The i3 isn't even discussed any more, except as a mobile / laptop CPU, for the most part.

Given that, I thought that, although early, I thought that I would crown the 3900X as AMD's current "2500K equivalent". Plenty of threads, plenty of cache, good boost clock, altogether a great CPU. (Granted, it is $499.)

The Ryzen R5 3600 @ $200, is this generation's i3 CPU. Well, sort of. Maybe I'm mixing tiers a bit, and the APUs could be considered akin to Intel's i3 CPUs, and the R5 3600 akin to an i5-2400, and a 3600X akin to an i5-2500K.

But now, it has been announced (officially?) three new platforms for ThreadRipper, with the possibility of using 8-channel DDR4 on the high end. So, while "mainstream" AM4 Ryzen 3000-series CPUs get more cores (16C/32T with 3950X) and starts to eclipse 1st-gen ThreadRipper / HEDT, AMD is planning on totally eclipsing current-gen ThreadRipper with 3rd-Gen TR. It should be a sight to behind, maybe they'll even have a consumer HEDT 32C/64T CPU, or even 48C or 64C. Glorious! (For those of us that can put the cores to good use.)
 
The Ryzen R5 3600 @ $200, is this generation's i3 CPU.

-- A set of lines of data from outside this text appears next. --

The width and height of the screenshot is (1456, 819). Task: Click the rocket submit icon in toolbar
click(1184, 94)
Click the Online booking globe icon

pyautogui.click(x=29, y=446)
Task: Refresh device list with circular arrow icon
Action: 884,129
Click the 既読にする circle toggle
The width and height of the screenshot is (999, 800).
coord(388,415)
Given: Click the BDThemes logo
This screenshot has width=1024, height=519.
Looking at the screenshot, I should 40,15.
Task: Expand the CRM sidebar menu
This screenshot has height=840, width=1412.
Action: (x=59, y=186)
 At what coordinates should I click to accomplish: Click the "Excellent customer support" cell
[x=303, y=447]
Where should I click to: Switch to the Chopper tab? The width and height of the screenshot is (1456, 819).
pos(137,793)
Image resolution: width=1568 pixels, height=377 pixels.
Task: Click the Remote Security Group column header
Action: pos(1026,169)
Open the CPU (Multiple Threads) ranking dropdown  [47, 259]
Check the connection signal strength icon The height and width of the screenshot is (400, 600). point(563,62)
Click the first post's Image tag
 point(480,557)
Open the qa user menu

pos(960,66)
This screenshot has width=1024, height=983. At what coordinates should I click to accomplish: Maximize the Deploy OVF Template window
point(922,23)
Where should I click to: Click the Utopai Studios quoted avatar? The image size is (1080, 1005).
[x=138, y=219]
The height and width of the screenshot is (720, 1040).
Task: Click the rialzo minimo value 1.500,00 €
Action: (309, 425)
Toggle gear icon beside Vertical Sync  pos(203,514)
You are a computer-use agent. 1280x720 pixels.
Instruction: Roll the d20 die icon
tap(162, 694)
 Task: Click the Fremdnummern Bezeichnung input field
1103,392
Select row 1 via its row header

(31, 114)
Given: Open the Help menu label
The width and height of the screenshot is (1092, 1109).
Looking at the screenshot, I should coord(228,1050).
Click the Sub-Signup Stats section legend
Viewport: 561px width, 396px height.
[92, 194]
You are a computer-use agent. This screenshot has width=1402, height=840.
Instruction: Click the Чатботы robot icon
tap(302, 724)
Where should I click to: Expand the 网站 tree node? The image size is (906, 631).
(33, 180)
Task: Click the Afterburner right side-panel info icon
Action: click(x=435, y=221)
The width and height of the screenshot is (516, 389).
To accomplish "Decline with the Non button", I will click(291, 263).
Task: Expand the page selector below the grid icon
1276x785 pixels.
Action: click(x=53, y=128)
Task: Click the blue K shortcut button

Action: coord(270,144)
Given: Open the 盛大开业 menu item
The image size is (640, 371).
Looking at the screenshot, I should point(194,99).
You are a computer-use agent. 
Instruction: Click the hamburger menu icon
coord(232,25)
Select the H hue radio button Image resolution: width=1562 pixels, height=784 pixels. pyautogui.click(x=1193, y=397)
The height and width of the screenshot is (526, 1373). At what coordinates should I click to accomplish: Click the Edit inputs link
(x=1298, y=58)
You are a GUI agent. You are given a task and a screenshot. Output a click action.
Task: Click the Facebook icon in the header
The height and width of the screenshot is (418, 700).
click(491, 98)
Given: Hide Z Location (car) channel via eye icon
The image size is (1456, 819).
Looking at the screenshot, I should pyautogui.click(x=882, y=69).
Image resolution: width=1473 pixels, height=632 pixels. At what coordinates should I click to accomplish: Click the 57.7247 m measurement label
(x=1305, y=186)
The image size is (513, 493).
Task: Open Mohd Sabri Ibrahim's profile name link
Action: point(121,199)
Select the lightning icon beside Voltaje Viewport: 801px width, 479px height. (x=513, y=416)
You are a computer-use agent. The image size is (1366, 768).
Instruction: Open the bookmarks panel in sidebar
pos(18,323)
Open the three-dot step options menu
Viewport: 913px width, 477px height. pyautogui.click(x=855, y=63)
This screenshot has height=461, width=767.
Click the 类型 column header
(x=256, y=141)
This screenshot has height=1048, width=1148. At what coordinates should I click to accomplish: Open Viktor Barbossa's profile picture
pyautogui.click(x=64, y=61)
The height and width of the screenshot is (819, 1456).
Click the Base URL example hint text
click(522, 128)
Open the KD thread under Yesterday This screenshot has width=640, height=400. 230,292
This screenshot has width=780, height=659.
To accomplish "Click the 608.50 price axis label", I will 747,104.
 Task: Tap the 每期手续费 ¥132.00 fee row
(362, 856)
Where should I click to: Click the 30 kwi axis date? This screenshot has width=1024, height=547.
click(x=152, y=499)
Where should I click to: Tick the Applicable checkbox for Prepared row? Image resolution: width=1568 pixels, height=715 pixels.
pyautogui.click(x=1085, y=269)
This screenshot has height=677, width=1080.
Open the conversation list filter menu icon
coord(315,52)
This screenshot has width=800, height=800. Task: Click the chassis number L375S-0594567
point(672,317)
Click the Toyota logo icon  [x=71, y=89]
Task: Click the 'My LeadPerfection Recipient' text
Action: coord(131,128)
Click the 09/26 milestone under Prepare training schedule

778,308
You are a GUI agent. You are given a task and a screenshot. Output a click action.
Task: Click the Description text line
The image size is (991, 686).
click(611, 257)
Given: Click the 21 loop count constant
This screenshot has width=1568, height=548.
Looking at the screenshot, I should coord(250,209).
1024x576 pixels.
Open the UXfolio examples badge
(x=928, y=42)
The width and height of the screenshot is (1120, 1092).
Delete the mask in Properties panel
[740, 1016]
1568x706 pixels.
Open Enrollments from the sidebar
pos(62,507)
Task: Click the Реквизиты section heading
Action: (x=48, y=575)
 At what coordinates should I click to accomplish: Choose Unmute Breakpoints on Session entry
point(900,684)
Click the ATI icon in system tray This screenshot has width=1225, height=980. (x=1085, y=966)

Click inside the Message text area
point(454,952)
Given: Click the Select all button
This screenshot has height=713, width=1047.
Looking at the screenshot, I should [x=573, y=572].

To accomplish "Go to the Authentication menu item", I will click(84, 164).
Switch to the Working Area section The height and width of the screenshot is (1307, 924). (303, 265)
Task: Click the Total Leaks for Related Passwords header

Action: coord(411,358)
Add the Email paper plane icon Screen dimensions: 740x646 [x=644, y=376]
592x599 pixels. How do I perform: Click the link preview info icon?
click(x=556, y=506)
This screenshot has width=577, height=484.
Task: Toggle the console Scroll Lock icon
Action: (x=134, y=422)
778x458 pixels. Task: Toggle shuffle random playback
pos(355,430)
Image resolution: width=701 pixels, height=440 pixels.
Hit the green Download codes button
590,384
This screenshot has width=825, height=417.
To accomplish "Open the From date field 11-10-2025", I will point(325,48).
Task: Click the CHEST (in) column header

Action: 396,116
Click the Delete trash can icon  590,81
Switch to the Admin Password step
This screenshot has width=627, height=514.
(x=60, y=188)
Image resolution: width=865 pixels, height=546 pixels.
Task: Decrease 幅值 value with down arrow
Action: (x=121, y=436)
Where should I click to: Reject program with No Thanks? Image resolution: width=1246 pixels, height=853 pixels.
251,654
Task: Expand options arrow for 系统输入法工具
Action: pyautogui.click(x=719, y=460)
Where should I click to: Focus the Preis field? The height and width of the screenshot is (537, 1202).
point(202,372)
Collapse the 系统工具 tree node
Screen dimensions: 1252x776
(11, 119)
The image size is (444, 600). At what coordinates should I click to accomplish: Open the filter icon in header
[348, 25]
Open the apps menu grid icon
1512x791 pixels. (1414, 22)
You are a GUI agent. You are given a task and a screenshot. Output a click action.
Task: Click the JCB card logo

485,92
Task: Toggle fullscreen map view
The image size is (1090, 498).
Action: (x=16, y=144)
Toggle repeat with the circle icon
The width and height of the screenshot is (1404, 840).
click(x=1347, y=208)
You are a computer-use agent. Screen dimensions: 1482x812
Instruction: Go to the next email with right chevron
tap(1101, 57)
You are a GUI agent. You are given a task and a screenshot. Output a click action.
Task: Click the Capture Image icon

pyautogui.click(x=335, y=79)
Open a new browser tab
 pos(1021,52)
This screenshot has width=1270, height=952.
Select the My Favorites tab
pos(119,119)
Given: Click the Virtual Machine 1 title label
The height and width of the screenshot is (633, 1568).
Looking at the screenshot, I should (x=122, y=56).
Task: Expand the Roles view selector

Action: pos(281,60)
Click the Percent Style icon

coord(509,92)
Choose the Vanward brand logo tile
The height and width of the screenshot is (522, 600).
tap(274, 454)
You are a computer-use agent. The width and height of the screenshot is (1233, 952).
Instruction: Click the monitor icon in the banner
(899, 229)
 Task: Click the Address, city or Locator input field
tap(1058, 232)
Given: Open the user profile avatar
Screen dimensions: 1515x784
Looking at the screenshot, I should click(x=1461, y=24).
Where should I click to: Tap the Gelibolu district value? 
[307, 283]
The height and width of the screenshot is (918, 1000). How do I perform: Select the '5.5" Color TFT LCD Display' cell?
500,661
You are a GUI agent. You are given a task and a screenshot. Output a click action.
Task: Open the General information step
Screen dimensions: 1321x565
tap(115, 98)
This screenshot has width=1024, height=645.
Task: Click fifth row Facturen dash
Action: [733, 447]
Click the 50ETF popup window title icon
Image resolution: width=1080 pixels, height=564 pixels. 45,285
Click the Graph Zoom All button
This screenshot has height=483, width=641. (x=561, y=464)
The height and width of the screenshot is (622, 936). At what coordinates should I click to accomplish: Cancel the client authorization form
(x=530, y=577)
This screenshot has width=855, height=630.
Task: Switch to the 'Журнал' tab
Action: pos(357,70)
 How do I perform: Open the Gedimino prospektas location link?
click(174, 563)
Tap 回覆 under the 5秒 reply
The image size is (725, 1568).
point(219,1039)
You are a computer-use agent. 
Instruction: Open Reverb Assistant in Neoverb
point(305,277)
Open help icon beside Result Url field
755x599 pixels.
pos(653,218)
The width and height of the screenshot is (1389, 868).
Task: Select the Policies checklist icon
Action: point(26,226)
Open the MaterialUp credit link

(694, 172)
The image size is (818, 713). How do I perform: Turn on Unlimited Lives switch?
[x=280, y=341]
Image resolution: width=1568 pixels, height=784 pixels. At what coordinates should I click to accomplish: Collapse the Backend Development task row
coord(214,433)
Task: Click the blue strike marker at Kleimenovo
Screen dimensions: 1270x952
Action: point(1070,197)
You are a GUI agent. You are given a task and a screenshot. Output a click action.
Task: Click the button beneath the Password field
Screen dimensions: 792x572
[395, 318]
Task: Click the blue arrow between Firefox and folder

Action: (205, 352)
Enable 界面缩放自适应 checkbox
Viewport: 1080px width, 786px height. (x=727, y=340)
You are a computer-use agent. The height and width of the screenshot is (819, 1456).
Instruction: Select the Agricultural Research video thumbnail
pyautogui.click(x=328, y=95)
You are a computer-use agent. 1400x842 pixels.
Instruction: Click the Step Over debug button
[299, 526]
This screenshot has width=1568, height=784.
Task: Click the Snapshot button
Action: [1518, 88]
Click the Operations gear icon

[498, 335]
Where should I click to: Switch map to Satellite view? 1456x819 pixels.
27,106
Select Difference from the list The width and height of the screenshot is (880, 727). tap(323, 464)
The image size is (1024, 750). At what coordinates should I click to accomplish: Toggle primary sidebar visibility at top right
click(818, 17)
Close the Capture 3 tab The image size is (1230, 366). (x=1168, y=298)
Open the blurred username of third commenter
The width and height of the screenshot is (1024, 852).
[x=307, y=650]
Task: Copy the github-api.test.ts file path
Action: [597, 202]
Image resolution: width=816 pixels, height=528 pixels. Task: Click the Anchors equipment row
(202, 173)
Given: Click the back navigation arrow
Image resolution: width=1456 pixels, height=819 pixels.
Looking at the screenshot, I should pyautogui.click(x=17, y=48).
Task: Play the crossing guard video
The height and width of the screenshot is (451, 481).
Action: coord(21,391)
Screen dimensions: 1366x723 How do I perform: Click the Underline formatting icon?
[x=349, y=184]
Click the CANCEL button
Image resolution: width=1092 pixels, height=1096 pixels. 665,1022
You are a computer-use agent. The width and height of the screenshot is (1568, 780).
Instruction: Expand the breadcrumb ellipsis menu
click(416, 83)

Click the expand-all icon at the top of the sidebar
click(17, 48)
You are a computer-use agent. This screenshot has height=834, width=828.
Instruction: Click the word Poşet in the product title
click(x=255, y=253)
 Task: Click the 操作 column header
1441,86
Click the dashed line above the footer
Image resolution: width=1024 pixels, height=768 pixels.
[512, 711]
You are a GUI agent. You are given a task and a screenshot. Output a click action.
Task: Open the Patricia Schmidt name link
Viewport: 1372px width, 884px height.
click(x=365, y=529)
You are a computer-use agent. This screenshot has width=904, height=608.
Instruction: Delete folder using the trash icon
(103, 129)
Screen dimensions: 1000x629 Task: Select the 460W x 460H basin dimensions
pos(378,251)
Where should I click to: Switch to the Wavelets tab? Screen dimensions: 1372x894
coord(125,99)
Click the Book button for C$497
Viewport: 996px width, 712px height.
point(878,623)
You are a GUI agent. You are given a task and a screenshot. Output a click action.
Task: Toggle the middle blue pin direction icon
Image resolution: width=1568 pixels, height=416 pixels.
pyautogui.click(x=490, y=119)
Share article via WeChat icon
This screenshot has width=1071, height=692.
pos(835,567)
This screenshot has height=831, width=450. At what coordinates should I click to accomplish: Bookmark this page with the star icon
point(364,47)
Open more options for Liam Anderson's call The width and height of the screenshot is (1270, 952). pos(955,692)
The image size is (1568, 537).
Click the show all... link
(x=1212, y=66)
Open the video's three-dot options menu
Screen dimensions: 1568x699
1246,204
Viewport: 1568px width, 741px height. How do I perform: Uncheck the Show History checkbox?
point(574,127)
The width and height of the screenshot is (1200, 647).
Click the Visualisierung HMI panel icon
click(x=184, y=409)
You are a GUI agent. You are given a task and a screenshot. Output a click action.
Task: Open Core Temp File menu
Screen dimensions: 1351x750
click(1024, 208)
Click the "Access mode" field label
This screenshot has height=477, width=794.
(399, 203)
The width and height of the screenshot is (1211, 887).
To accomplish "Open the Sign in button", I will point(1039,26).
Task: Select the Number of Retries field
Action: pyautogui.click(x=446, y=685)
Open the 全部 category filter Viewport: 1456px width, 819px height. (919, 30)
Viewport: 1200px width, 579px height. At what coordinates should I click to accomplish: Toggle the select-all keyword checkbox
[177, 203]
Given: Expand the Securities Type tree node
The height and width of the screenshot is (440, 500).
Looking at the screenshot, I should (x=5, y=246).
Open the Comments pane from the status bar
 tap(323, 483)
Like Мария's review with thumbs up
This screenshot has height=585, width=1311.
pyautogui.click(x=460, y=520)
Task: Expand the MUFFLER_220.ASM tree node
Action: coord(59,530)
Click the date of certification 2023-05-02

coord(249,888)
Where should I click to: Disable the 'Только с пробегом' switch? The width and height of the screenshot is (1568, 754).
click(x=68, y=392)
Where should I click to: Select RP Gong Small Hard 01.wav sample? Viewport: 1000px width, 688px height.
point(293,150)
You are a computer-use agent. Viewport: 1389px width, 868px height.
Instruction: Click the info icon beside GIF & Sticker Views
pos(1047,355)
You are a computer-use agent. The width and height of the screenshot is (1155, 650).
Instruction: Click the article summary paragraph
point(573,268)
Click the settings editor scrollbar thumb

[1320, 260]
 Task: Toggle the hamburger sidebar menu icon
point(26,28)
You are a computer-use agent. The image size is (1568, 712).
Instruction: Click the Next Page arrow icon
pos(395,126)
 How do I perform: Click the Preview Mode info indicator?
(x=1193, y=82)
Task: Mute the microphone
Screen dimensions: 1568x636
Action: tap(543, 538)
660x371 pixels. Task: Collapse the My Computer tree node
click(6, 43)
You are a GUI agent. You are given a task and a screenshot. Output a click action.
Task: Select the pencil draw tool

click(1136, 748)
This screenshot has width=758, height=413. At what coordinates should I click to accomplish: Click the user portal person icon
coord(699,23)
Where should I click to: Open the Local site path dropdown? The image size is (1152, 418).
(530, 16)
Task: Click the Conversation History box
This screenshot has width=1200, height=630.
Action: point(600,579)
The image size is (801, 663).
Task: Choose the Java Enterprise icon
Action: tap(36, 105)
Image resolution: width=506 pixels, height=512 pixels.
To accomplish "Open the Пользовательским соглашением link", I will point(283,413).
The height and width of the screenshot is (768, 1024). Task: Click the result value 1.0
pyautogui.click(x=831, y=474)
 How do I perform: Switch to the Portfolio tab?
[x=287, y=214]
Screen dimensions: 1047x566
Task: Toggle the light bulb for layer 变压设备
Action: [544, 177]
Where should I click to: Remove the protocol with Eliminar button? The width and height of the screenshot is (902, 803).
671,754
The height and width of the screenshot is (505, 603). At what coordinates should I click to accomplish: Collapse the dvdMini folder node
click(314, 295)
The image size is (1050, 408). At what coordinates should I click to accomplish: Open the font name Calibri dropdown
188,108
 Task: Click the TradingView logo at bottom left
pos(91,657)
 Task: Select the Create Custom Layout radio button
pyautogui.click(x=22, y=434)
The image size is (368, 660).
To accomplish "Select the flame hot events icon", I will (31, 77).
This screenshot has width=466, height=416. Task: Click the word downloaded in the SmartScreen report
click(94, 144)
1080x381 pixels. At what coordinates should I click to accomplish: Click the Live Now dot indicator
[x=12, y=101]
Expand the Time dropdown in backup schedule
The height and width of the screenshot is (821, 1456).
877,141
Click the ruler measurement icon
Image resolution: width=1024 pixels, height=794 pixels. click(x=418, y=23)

The Picasso-based APUs and older R3 chips are closer to an i3 from that generation. R5 3600 will last awhile. We aren't quite at the point where a 6c/12t is a true bottleneck in games. There are a few where 8c/16t chips are hitting higher minfps in certain settings. That's pretty uncommon though. Maybe five years from now, yeah, you'll need an 8c chip.
 
Yeah, I would put 3700x as what was 2500x. 8c/16t should be enough for 5-8 years I would think. Not much more parallelism can be extracted for usual PC stuff so I dont think that core race can be fought much more. Yeah, server is ok, but desktop? Maybe another doubling and that's it. I don'k know where would things go to get better performance since the freq race is effectively halted. 5GHz seems to be about the limit. Let's stratch imagination for a bit and say they can get to 6GHz, but that's it.